Mengzuo Huang, Feng Li, Wuhe Zou, Weidong Zhang
Dialogue systems in open domain have achieved great success due to the easily obtained single-turn corpus and the development of deep learning, but the multi-turn scenario is still a challenge because of the frequent coreference and information omission. In this paper, we investigate the incomplete utterance restoration which has brought general improvement over multi-turn dialogue systems in recent studies. Meanwhile, jointly inspired by the autoregression for text generation and the sequence labeling for text editing, we propose a novel semi autoregressive generator (SARG) with the high efficiency and flexibility. Moreover, experiments on two benchmarks show that our proposed model significantly outperforms the state-of-the-art models in terms of quality and inference speed.

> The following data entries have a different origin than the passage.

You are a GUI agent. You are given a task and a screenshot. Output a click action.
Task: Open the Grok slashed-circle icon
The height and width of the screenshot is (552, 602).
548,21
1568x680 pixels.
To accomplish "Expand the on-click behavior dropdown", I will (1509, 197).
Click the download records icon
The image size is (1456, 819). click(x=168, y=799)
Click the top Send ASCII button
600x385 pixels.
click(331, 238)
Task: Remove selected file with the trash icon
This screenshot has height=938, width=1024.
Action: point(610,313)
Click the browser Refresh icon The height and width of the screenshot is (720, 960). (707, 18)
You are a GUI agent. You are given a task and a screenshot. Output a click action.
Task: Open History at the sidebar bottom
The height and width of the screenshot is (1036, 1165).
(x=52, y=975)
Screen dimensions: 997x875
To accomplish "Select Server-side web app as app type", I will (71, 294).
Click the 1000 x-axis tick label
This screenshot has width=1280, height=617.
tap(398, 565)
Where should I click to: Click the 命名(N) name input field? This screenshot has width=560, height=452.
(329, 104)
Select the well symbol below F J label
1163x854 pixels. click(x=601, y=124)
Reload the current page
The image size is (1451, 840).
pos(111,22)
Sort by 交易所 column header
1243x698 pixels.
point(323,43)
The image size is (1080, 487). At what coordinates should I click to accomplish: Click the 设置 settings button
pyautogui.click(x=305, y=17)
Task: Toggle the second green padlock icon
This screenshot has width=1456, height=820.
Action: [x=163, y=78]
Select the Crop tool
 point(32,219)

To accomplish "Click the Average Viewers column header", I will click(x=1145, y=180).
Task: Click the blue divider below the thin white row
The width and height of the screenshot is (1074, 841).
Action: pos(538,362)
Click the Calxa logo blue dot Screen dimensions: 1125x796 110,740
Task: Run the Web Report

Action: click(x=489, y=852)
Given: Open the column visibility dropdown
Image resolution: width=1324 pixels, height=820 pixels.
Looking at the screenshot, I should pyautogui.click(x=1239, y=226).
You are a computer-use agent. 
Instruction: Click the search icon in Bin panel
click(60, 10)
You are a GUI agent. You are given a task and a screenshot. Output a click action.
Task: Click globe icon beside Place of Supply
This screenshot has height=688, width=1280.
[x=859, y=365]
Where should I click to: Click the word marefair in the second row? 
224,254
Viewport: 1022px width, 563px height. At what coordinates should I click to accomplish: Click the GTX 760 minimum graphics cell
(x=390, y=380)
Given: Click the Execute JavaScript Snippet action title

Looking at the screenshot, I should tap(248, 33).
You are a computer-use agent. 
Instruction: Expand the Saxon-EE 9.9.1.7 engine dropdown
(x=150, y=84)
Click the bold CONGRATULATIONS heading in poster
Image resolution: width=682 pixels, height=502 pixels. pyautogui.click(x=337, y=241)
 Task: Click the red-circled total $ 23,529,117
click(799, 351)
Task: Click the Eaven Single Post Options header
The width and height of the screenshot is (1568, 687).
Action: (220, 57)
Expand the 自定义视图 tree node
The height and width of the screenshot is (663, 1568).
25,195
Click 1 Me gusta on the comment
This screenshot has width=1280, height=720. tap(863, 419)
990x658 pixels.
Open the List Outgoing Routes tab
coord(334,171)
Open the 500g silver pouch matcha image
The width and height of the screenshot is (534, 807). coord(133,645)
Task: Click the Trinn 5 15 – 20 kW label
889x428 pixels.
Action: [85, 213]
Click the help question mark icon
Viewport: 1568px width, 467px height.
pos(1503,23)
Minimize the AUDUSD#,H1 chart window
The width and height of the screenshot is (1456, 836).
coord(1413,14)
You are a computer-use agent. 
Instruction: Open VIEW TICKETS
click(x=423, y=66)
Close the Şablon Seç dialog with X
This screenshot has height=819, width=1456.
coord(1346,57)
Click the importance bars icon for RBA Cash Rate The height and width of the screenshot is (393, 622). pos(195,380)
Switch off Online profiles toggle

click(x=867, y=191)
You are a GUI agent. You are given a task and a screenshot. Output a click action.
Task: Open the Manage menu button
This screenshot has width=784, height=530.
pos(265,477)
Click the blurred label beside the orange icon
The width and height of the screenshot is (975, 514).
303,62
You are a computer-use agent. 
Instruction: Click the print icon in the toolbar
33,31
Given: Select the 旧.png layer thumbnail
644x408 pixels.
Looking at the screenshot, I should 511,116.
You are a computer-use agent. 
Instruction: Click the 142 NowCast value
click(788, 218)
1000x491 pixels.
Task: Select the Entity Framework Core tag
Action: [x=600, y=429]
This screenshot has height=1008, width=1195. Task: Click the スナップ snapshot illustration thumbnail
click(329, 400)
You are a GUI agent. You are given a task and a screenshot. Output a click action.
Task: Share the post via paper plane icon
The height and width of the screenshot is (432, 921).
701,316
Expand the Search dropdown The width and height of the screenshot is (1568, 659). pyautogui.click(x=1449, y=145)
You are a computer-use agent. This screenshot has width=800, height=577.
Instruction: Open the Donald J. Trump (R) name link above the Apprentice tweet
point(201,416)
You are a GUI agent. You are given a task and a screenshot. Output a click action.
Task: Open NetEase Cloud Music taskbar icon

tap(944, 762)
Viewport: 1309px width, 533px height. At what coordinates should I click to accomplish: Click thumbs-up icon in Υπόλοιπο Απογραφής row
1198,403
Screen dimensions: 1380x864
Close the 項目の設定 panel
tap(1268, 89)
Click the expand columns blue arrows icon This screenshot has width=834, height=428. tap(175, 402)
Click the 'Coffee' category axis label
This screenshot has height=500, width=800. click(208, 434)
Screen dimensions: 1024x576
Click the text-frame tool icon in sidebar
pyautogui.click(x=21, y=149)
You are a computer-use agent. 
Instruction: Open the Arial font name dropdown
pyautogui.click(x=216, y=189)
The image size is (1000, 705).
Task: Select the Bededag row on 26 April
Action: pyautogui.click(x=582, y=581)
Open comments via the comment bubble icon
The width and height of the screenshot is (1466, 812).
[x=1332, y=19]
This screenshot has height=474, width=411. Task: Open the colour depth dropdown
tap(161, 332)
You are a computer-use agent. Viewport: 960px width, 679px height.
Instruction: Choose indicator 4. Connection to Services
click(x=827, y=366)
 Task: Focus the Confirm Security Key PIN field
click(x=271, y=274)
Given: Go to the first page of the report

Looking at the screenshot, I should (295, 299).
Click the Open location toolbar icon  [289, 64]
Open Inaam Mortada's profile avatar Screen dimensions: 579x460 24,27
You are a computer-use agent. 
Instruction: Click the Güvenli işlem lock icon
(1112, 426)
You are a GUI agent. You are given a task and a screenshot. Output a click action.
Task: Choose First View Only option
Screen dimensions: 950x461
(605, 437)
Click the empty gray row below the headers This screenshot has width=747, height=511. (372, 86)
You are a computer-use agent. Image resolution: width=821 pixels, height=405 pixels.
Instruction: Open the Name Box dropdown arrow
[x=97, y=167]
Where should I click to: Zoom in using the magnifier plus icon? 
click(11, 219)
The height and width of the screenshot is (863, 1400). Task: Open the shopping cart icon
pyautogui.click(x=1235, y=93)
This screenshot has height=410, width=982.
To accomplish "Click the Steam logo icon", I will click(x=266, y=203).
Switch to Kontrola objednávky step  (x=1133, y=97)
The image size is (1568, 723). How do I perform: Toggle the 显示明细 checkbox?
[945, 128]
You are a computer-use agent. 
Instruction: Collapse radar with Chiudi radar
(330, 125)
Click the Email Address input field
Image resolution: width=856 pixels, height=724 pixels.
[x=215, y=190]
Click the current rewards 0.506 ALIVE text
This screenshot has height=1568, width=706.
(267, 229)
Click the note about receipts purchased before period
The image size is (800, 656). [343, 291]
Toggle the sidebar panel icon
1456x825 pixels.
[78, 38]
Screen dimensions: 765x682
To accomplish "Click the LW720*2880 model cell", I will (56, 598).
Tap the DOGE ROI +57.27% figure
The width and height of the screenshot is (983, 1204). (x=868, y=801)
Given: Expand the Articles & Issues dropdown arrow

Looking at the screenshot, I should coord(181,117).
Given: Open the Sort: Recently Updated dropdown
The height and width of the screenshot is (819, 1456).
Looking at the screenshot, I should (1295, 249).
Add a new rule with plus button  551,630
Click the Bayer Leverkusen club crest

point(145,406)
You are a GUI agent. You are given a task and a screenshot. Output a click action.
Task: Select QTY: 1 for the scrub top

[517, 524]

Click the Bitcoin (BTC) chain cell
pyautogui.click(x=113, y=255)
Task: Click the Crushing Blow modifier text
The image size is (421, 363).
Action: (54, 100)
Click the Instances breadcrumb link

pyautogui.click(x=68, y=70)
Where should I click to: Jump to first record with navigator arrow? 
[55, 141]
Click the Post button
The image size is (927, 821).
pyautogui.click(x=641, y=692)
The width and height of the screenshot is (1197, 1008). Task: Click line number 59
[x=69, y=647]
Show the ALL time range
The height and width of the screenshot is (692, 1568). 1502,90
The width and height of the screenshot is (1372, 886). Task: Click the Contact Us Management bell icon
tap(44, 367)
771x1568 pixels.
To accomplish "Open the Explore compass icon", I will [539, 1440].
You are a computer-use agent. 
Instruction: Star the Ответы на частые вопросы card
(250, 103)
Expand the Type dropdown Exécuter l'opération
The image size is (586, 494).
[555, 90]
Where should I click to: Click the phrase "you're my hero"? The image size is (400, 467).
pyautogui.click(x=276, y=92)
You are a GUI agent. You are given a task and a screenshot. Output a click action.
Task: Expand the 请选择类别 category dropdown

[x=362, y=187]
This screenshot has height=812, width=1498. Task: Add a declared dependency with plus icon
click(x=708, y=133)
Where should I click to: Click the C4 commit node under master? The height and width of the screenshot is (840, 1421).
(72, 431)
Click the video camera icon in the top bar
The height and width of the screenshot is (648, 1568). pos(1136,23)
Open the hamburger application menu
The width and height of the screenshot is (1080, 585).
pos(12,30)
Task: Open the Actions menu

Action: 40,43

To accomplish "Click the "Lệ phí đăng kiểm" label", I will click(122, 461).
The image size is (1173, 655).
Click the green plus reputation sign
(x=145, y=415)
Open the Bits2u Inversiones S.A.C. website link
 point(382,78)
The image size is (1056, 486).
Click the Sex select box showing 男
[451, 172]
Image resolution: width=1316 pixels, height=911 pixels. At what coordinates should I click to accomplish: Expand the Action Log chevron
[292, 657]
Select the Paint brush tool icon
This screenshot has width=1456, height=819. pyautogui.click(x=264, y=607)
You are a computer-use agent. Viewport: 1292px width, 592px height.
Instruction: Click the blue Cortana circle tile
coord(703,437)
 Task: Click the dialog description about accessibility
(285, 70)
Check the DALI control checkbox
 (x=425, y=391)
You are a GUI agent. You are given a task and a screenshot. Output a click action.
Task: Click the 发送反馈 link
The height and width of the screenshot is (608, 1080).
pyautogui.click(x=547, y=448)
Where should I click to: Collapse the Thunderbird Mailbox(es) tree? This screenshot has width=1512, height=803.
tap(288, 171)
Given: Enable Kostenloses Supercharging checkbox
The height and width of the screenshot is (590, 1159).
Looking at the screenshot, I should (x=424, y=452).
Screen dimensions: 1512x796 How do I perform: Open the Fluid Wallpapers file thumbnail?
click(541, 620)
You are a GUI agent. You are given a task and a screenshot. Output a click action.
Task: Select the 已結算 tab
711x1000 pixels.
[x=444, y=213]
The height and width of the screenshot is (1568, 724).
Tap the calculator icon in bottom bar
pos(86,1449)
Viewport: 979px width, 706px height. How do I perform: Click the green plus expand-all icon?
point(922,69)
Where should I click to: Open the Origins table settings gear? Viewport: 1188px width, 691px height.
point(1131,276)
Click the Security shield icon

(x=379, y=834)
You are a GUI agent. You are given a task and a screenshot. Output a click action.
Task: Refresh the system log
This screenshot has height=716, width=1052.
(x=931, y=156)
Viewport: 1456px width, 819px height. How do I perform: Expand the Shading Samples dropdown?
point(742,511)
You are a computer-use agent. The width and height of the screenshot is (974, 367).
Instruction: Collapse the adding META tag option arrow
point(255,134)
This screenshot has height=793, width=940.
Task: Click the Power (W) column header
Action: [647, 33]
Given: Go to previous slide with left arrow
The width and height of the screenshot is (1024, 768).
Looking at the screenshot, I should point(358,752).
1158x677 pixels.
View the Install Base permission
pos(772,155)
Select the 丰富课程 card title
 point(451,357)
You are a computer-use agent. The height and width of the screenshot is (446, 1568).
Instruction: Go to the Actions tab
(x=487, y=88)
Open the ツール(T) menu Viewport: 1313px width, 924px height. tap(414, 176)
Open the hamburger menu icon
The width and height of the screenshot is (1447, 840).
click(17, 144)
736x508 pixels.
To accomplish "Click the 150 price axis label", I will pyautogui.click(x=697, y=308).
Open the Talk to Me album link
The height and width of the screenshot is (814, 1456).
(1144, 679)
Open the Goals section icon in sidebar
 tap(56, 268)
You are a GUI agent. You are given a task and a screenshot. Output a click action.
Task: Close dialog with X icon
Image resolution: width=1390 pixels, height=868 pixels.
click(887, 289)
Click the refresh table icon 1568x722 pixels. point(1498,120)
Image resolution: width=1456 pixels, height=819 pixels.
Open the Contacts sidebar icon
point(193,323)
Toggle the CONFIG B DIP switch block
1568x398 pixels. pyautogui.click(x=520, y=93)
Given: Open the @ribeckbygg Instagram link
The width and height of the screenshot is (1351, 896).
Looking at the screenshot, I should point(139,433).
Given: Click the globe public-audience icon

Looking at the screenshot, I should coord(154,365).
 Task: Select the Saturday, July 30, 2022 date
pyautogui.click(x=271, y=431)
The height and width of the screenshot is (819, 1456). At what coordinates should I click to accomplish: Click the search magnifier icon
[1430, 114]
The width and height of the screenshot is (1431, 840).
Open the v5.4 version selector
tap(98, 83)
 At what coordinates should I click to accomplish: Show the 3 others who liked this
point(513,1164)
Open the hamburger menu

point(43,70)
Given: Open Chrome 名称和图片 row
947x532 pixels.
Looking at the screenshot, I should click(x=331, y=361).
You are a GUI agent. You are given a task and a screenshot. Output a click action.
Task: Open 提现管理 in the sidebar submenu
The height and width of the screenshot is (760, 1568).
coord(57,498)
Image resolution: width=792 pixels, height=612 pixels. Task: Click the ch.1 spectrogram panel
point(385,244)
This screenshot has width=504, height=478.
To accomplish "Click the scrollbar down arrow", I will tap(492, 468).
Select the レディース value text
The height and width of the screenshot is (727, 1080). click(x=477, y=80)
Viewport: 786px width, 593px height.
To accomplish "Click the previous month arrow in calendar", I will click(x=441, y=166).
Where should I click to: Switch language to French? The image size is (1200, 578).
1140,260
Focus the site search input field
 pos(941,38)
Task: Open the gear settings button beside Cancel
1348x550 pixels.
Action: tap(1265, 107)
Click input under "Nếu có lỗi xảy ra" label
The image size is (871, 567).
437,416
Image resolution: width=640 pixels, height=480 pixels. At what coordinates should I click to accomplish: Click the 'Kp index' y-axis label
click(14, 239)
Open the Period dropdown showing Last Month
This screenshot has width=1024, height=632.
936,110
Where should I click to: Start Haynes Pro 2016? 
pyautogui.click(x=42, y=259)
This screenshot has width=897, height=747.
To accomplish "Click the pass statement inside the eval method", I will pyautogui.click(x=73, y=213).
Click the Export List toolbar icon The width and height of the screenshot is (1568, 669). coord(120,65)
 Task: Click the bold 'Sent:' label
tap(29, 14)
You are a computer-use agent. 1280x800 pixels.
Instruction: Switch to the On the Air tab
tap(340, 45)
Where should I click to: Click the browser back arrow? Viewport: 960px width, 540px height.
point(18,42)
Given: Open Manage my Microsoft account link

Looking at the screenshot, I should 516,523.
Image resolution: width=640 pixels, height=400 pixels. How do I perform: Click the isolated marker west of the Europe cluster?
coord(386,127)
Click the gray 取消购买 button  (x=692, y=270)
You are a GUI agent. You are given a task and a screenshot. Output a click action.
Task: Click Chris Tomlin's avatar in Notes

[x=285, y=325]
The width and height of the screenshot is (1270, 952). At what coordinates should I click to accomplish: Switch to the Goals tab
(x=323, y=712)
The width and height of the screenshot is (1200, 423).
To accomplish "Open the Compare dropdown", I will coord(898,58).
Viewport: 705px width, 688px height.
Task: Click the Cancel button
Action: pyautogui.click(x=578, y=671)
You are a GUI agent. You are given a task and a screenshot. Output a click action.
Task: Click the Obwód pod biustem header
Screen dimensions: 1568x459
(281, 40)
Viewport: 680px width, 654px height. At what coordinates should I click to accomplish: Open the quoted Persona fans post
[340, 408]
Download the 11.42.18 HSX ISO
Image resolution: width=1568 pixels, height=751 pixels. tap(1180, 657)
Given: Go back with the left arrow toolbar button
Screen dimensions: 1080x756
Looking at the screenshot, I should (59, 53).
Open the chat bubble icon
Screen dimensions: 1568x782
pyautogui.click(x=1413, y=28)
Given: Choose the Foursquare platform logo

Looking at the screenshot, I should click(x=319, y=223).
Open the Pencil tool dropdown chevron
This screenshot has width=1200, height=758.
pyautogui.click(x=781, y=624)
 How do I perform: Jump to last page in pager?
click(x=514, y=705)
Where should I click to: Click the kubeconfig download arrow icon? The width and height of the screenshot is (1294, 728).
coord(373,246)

| Task | Dataset | Metric | Value | Model |
|---|---|---|---|---|
| Dialogue Rewriting | Multi-Rewrite | Rewriting F2 | 52.5 | SARG (n_beam=5) |
| Dialogue Rewriting | Multi-Rewrite | Rewriting F3 | 46.4 | SARG (n_beam=5) |
| Dialogue Rewriting | Multi-Rewrite | BLEU-1 | 92.2 | SARG (greedy) |
| Dialogue Rewriting | Multi-Rewrite | BLEU-2 | 89.6 | SARG (greedy) |
| Dialogue Rewriting | Multi-Rewrite | ROUGE-1 | 92.1 | SARG (greedy) |
| Dialogue Rewriting | Multi-Rewrite | ROUGE-2 | 86 | SARG (greedy) |
| Dialogue Rewriting | Multi-Rewrite | Rewriting F1 | 62.4 | SARG (greedy) |
| Dialogue Rewriting | CANARD | BLEU | 54.8 | SARG |